Comprehensive Analysis
Recent momentum shows a clear downward drift for this active global equity fund. The year-to-date cumulative price return sits at -0.79%, while the 6-month window dragged to a -1.24% loss. Measured by net asset value, the portfolio dropped -3.31% over the trailing 3 months, missing out entirely on the 2.49% gain captured by the average global large value peer over that same stretch.
Zooming out to the fund's April 2024 inception reveals early structural struggles. Over the past year, the ETF trailed its category average by 12.02 percentage points, establishing a deep performance deficit right out of the gate. Given the lack of a 3-year or 5-year track record, these early numbers present a concerning trajectory for the active manager's stock selection relative to traditional broad-market alternatives.
The technical picture reflects stagnation rather than a definitive crash. The current share price of $1.095 sits essentially flat against all major trendlines, including a direct match with the 200-day moving average.
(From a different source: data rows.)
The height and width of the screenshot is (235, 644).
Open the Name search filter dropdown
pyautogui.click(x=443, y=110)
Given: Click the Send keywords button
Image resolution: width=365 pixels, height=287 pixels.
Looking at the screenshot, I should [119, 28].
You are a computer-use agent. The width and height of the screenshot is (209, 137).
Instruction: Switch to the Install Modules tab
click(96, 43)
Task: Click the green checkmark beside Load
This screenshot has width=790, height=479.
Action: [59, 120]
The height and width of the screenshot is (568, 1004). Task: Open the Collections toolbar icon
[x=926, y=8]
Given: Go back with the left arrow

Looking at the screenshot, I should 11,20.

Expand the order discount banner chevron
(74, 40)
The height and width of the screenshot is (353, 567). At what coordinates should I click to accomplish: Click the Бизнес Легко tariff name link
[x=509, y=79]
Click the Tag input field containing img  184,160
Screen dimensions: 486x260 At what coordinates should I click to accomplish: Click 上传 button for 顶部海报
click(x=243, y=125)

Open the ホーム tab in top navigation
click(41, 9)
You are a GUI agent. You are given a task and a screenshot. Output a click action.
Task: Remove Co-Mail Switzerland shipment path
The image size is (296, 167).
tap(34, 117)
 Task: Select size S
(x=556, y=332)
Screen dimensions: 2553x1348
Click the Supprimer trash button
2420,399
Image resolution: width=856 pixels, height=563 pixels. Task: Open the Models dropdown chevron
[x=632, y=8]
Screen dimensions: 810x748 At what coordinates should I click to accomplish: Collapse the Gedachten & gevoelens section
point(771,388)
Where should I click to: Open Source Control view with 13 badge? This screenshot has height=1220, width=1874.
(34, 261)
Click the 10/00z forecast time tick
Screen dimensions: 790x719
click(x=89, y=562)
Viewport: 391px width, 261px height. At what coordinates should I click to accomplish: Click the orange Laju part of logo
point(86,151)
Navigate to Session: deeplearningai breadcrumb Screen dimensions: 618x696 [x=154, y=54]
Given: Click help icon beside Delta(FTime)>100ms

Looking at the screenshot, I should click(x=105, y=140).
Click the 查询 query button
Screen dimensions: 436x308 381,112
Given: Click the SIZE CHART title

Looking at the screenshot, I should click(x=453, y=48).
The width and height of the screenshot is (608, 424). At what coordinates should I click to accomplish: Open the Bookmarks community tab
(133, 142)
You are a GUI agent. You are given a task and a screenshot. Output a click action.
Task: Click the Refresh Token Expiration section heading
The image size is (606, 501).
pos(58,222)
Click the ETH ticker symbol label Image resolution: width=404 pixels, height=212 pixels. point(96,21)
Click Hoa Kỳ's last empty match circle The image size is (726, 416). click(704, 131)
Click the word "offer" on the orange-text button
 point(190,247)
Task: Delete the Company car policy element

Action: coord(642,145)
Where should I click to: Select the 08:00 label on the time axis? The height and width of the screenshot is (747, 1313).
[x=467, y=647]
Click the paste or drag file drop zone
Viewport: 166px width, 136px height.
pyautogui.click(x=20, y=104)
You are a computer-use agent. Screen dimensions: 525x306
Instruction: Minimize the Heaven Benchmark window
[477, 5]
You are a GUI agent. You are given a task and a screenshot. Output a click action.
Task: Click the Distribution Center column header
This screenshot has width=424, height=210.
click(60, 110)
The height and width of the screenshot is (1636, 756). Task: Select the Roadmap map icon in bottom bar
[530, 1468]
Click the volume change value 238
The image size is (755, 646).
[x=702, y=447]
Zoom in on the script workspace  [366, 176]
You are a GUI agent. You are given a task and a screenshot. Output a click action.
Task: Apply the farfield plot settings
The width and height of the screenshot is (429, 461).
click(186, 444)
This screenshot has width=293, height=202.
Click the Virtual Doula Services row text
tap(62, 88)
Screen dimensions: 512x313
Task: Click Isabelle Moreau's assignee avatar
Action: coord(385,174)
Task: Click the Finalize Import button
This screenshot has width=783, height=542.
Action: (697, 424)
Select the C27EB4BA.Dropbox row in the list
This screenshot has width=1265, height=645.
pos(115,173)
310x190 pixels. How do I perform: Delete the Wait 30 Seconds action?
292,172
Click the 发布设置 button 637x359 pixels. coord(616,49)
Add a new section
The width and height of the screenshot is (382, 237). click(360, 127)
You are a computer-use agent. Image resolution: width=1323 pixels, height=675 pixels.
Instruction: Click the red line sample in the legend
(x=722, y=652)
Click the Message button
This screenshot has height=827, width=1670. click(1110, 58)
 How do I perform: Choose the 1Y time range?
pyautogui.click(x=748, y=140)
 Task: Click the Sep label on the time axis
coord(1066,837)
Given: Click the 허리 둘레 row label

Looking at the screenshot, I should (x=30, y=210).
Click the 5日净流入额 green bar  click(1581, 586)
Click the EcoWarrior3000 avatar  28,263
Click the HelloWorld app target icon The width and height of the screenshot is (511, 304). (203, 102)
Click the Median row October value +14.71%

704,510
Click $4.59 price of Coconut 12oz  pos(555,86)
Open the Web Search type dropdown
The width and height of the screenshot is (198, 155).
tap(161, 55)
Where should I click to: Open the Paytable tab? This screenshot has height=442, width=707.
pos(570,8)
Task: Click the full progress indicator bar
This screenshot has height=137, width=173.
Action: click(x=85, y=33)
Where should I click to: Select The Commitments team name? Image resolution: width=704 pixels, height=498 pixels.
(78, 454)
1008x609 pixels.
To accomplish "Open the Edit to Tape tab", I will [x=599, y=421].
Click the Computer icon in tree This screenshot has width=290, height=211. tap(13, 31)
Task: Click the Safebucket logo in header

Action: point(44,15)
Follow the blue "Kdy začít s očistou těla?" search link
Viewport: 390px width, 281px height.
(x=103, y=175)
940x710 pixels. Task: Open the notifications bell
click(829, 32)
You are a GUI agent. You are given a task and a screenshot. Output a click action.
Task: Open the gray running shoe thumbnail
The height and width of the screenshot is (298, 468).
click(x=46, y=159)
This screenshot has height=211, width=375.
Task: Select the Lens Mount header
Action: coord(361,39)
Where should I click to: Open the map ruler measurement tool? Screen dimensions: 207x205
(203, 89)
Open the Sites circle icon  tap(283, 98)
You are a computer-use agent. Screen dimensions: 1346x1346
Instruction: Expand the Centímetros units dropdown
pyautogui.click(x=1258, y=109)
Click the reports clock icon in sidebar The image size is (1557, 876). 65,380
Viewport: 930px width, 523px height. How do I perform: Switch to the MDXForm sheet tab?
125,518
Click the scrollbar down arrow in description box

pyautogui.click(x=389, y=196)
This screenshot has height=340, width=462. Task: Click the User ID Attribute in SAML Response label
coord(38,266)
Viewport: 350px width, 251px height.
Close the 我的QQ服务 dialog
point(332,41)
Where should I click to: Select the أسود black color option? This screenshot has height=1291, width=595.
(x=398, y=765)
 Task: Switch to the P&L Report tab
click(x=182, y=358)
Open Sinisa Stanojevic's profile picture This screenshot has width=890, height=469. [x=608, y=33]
Daily RSI registers at 48.36, indicating a perfectly neutral holding pattern lacking overbought or oversold extremes, though the shares remain -4.37% below their all-time high.
One isolated bright spot was the portfolio's 15.31% net asset value return in 2025. However, operational and liquidity risks overshadow this single-year gain. An average daily volume of just 3,286 shares creates massive bid-ask spread friction. While a definitive worst-case drawdown is unavailable due to its youth, global equity funds routinely suffer 15% to 20% cyclical drops. Given the severe trading hurdles and lagging returns, this fund is not a fit for buy-and-hold retail investors. Overall, this ETF's performance profile looks weak because it combines bottom-quartile execution with near-zero liquidity.